Having read some of the latest reviews of this book, I felt I had to put in my twopenneth! I've been hooked on JD Robb since picking up a copy of Naked in Death in 1995 - when it first came out (and when the name Nora Roberts only appeared under the copyright). And then battling to get hold of the next book from the US in the days before widespread internet availability, and before they were published in the UK. I've also just finished a complete re-read of all 36 novels, the short stories, and the half-book in chronological order. While the latest wouldn't be up there with my favourites, I can say that the series goes through cycles (they can't all be 'wowsers') - and just when you wonder if another jawdropper is ever going to arrive, one appears - often followed by a second, and very occasionally a third. It's only 3 books since Treachery and New York to Dallas - both of which (particularly the former) were superb. To those reviewers suggesting it's time to end and go out on a high - go back and read them all! When read in sequence the slightly more mundane ones actually gain new momentum, and read much better.

EXTRACTED MATERIAL:
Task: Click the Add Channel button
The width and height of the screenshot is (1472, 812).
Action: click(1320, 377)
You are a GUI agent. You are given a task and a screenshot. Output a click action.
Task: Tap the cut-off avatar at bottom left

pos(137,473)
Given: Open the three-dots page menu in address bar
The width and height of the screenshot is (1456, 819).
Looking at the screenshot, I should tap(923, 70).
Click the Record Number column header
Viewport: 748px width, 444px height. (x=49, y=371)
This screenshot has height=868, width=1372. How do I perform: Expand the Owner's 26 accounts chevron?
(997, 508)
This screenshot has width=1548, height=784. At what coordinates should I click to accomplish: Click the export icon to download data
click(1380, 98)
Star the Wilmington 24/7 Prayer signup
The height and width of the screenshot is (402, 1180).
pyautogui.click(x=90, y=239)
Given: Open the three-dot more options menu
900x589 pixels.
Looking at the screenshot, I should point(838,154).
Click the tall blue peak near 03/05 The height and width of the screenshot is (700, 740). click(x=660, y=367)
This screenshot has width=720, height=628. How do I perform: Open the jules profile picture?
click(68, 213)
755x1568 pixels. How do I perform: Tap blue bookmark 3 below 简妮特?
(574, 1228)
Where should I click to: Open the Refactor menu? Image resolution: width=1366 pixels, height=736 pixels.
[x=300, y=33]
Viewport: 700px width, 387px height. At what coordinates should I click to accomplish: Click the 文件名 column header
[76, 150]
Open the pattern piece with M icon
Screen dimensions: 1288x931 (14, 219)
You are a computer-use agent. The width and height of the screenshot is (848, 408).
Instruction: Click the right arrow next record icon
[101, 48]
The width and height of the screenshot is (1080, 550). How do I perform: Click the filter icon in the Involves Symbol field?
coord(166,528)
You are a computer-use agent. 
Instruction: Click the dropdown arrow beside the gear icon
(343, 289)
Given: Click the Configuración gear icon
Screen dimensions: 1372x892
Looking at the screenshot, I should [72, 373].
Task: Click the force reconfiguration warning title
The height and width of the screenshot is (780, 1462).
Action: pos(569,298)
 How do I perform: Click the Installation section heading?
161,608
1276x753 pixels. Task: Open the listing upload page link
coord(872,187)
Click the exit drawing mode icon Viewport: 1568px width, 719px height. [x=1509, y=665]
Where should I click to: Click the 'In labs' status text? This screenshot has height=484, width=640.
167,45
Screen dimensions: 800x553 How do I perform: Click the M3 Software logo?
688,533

PROBLEM 1:
Answer these questions about the book review, each on its own line and marked (a), (b), (c):
(a) Which JD Robb book did the reviewer first pick up, and in what year?
(b) How many novels did the reviewer's recent complete re-read cover?
(c) Which two books, both published only three books before the latest one, does the reviewer call superb?
PROBLEM 2: Condense the paragraph of the book review that begins "Having read some of the latest reviews" into a bulleted list that keeps its main facts.
PROBLEM 3: Pick up the book review after its last sentence and continue it.

EXERCISE ANSWER 1:
(a) Naked in Death, in 1995.
(b) 36 novels.
(c) Treachery and New York to Dallas.

EXERCISE ANSWER 2:
- The reviewer has followed JD Robb since reading Naked in Death when it first came out in 1995. At that time Nora Roberts' name appeared only under the copyright.
- Early on, the reviewer had trouble getting later books from the US, before the internet was widespread and before UK publication.
- The reviewer recently re-read all 36 novels, the short stories and the half-book in chronological order.
- The latest book is not among the reviewer's favorites.
- The series goes through cycles, and a standout book eventually appears, sometimes followed by a second or, rarely, a third.
- Treachery and New York to Dallas, both only three books earlier, were superb, especially Treachery.
- The reviewer urges those calling for the series to end to read the books in sequence, where the weaker entries read much better.

EXERCISE ANSWER 3:
And for those who think the family links are pretty much done and dusted - what about grandparents?? Aunts and uncles? Evil twin?
And finally - although Eve and Roarke really aren't ready for a child yet (it's not that long since they were both nearly freaking out over Bella Eve) - I think the possibility has great potential, and if you read through them, you can see things progressing towards this. Possibly. Perhaps.
Absolutly no way these books should end yet.